3.3 The Escrow Agent shall not be required to accept for credit to the
Escrow Account or for deposit into the Bank Account checks which are not
accompanied by the appropriate Subscription Information. Wire transfers and cash
representing payments by prospective purchasers shall not be deemed deposited in
the Escrow Account until the Escrow Agent has received in writing the
Subscription Information required with respect to such payments.
3.4 The Escrow Agent shall not be required to accept in the Escrow Account
any amounts representing payments by prospective purchasers, whether by check,
cash, or wire, except during the Escrow Agent's regular business hours.
3.5 Only those Escrow Amounts, which have been deposited in the Bank
Account and which have cleared the banking system and have been collected by the
Escrow Agent, are herein referred to as the "Fund".

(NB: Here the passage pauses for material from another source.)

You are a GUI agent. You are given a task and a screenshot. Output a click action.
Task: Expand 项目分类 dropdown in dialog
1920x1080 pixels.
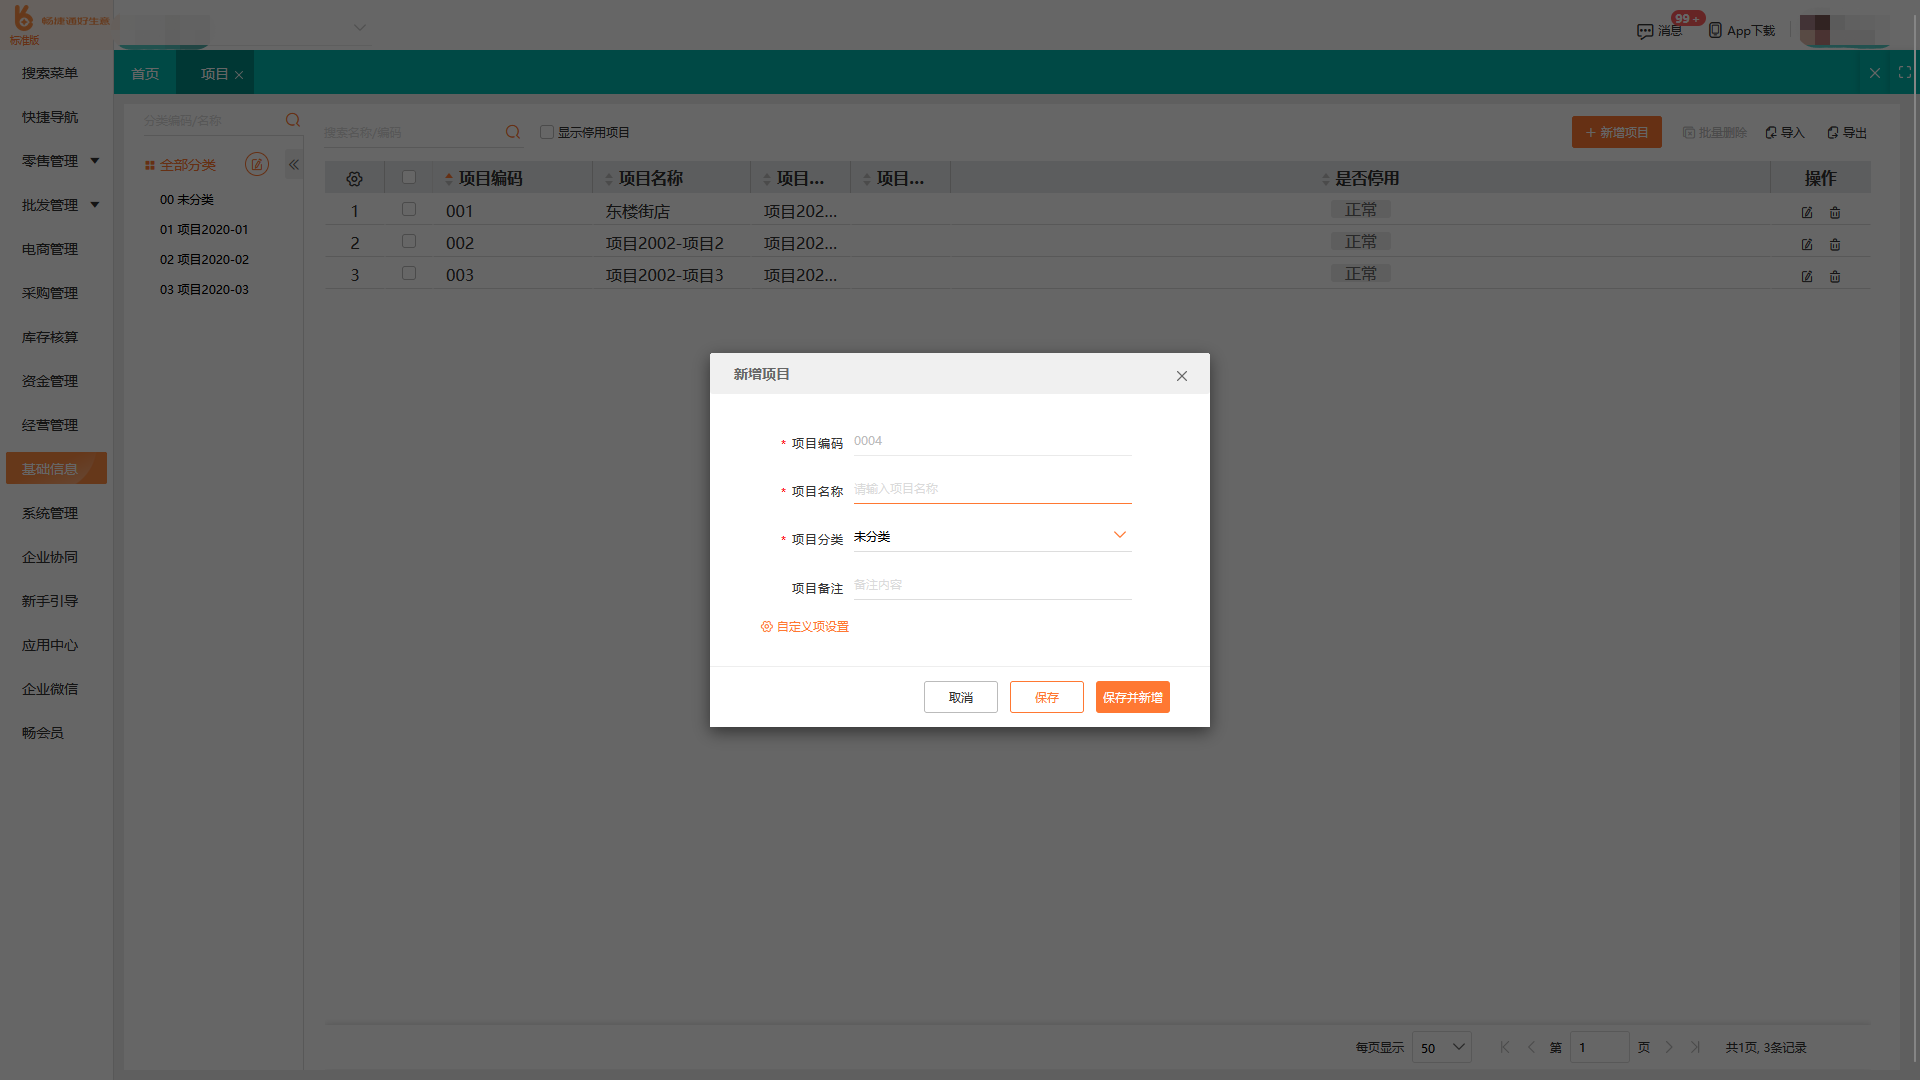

3.6 If the proposed offering is terminated before the Termination Date,
the Escrow Agent shall refund any portion of the Fund prior to disbursement of
the Fund in accordance with Article 4 hereof upon instructions in writing signed
by the Issuer.
4. Disbursement from the Bank Account.
4.1 Subject to Section 4.3 below, if by the close of regular banking hours
on the Termination Date the Escrow Agent determines that the amount in the Fund
is less than the Minimum Dollar Amount or the Minimum Securities Amount, as
indicated by the Subscription Information submitted to the Escrow Agent, then in
either such case, the Escrow Agent shall promptly refund to each prospective
purchaser the amount of payment received from such purchaser which is then held
in the Fund or which thereafter clears the banking system, without interest
thereon or deduction therefrom, by drawing checks on the Bank Account for the
amount of such payments and transmitting them to the purchasers. In such event,
the Escrow Agent shall promptly notify the Issuer of its distribution of the
Fund.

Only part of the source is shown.